Tripoli: Pro-government forces in Libya have detained at least eight Daesh group terrorists trying to swim to freedom out of their embattled former coastal bastion of Sirte, the loyalists said.

On Sunday, forces supporting the UN-backed Government of National Accord (GNA) “thwarted the escape of two members of the terrorist Daesh group via the sea”, they said.

“The two Daesh members of Tunisian origin slipped out at dawn towards the sea and tried to escape by swimming,” the LANA news agency reported a military source within the forces as saying.

On Saturday, the GNA forces stopped “six Daesh members who tried to flee at dawn by swimming in the sea”, they said in a statement on their operation’s official Facebook page.

The GNA forces are pressing an almost seven-month-old offensive to oust Daesh from the Mediterranean city, some 450 kilometres east of the capital Tripoli.
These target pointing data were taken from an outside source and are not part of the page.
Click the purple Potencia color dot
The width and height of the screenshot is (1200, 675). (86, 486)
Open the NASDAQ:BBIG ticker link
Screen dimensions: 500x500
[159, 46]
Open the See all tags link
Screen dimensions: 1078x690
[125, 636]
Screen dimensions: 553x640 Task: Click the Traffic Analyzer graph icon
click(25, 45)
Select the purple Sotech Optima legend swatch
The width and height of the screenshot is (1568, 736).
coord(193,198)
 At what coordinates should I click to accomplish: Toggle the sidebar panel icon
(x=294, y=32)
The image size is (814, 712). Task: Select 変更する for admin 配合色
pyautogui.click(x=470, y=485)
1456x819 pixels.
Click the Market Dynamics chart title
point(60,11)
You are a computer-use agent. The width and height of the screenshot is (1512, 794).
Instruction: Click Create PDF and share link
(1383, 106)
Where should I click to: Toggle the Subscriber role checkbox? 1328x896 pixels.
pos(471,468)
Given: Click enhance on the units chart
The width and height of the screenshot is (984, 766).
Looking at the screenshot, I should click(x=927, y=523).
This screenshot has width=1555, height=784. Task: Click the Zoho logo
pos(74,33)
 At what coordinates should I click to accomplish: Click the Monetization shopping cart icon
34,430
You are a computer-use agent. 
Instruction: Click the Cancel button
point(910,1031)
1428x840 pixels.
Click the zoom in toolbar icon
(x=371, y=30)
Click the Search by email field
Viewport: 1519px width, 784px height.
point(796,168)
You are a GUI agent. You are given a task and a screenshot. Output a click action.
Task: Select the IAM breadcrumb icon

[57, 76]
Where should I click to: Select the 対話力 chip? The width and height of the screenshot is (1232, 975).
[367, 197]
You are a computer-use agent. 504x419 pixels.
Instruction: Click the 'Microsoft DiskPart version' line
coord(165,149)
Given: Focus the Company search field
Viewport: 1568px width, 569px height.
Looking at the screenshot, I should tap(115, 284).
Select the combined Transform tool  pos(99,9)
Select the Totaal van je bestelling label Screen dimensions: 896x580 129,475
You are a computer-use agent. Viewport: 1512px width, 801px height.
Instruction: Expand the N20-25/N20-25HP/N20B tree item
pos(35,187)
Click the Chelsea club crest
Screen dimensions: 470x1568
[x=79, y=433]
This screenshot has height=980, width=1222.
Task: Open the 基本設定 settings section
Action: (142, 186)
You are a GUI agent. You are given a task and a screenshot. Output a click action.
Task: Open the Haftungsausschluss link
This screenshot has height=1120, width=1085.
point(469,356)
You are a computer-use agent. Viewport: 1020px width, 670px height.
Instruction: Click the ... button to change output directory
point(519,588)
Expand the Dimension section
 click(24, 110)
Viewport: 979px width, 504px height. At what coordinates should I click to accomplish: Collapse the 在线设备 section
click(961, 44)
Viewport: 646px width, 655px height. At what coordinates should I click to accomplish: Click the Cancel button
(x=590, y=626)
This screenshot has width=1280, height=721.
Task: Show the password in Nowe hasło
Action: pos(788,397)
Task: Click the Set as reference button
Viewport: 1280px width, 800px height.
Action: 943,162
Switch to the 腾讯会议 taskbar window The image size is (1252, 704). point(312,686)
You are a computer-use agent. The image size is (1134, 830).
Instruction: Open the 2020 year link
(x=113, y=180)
They began the operation to retake Sirte on May 12, quickly seizing large areas of the city, but have since faced dogged resistance from Daesh fighters cornered in their last holdouts by the sea.

For several weeks, loyalists have slowly been advancing house by house in the fiercely defended seaside district of Giza Al Bahriya, but have failed to dislodge the last pockets of Daesh fighters.

GNA fighters have attempted to secure safe passage for civilians out of the neighbourhood, their Facebook page said.

Almost seven months of fighting have left nearly 700 GNA fighters dead and 3,000 wounded. The Daesh death toll is not known.

Libya descended into chaos after the 2011 uprising that toppled and killed longtime dictator Muammar Gaddafi, and Daesh overran Sirte in June 2015.